L'importo massimo, comprensivo di oneri accessori, da cui calcolare la detrazione del 19% prevista dalla normativa è pari a 4 mila Euro all’anno. Di conseguenza, se nel corso di un anno si pagano interessi passivi superiori a 4 mila Euro, la detrazione massima ottenibile sarà sempre pari al 19% di 4 mila Euro. DI conseguenza, grazie a quest’agevolazione è possibile ottenere una riduzione dell’imposta pari ad un massimo di 760 Euro per ogni anno in cui viene richiesta l’agevolazione.

Nell’agevolazione possono essere inclusi anche i costi d’istruttoria e della perizia bancaria, il costo dell’atto notarile e le impostate pagate sul mutuo. Resta escluso l’atto di compravendita. Il beneficiario dell’agevolazione deve essere anche l'intestatario del contratto di mutuo.
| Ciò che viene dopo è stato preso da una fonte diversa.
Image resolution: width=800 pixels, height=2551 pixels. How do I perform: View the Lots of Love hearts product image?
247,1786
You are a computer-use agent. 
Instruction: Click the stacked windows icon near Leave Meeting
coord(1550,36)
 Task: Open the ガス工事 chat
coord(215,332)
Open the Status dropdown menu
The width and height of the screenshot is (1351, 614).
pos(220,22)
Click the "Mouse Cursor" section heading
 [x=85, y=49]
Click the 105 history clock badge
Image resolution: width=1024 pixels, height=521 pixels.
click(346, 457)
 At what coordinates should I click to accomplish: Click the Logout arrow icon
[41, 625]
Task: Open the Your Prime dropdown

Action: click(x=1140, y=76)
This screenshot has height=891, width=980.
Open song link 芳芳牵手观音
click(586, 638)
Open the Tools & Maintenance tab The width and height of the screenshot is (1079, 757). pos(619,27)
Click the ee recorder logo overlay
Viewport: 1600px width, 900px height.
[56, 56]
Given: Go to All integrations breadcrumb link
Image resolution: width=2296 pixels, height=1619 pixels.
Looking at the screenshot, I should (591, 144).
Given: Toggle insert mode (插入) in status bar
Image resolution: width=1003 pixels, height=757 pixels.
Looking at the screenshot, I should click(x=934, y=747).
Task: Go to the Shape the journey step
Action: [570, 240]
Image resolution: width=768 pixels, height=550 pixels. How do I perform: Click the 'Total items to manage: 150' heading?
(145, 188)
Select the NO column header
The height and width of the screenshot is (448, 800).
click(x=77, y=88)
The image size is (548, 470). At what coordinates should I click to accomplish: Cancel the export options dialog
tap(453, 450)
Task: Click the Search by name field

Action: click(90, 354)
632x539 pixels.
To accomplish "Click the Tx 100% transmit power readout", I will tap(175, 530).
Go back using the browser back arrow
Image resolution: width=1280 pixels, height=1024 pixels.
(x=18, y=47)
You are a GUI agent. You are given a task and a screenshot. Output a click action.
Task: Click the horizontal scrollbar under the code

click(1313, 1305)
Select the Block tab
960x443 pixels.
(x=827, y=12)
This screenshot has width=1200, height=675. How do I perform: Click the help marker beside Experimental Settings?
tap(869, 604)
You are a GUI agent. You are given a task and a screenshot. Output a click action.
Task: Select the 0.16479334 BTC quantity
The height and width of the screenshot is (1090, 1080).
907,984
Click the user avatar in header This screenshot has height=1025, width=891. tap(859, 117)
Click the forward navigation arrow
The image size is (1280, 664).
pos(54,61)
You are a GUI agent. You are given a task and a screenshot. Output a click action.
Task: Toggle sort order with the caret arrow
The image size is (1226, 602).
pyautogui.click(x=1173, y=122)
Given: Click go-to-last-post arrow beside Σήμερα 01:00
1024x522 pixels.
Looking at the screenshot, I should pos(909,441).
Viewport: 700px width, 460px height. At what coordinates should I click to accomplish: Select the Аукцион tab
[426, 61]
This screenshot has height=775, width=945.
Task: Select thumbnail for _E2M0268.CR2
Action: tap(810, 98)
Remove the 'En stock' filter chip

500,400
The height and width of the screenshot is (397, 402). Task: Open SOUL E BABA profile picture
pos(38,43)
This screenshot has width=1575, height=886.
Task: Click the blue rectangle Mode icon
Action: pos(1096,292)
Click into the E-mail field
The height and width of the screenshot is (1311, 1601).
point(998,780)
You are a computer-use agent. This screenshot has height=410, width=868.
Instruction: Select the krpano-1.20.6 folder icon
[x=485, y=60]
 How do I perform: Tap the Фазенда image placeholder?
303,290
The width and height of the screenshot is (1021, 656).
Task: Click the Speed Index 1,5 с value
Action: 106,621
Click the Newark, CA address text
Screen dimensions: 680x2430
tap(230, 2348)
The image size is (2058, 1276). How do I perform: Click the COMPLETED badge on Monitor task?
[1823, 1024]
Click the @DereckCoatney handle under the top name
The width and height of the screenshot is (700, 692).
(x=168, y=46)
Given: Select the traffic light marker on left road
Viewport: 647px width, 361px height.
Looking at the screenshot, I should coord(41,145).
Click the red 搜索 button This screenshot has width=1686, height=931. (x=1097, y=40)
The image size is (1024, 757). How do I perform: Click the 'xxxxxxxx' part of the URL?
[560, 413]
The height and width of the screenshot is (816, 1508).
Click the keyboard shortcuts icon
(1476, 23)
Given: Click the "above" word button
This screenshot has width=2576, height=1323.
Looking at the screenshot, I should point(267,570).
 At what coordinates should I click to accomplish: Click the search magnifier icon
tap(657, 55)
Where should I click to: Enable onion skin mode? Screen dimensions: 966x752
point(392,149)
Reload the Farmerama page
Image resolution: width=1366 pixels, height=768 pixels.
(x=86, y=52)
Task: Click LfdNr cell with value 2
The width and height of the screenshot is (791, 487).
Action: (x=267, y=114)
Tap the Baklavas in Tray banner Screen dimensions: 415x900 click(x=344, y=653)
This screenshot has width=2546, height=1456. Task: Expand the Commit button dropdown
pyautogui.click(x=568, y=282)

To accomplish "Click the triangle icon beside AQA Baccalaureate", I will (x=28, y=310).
Per poter accedere alle agevolazioni relative all’acquisto della prima casa si dovranno rispettare specifici requisiti:

  • l’immobile “prima casa” non può essere un immobile considerato “di lusso” al fine di ottenere le agevolazioni;

  • l’acquirente, per ottenere le agevolazioni, deve essere una persona fisica;

  • l’acquirente non può essere proprietario, anche in comunione con il coniuge, di un altro immobile acquistato con l’agevolazione “prima casa”;

  • al momento dell’acquisto, l’acquirente non deve possedere un altro immobile abitativo ubicato nell’area dello stesso Comune in cui è ubicato l’immobile per chi si richiedono le agevolazioni “prima casa”;

  • entro 18 mesi dal rogito, l’acquirente deve portare la residenza nello stesso comune dell’immobile acquistato con le agevolazioni “prima casa”; nel caso in cui la residenza non venga spostata entro i tempi previsti dalla normativa, si registrerà la decadenza delle agevolazioni;

Per poter ottenere le agevolazioni legate all’acquisto della prima casa è, quindi, necessario assicurarsi di poter contare su tutti i requisiti previsti dalla normativa. Il mancato rispetto anche di un solo requisito, infatti, farà decadere la possibilità di accedere alle agevolazioni rendendo così meno conveniente il mutuo con cui si è completato l’acquisto dell’immobile adibito ad abitazione principale.

Le agevolazioni sono una risorsa importante per chi procede con l’acquisto della prima casa e si traducono in una considerevole opportunità di risparmio, sia nel breve che nel lungo periodo.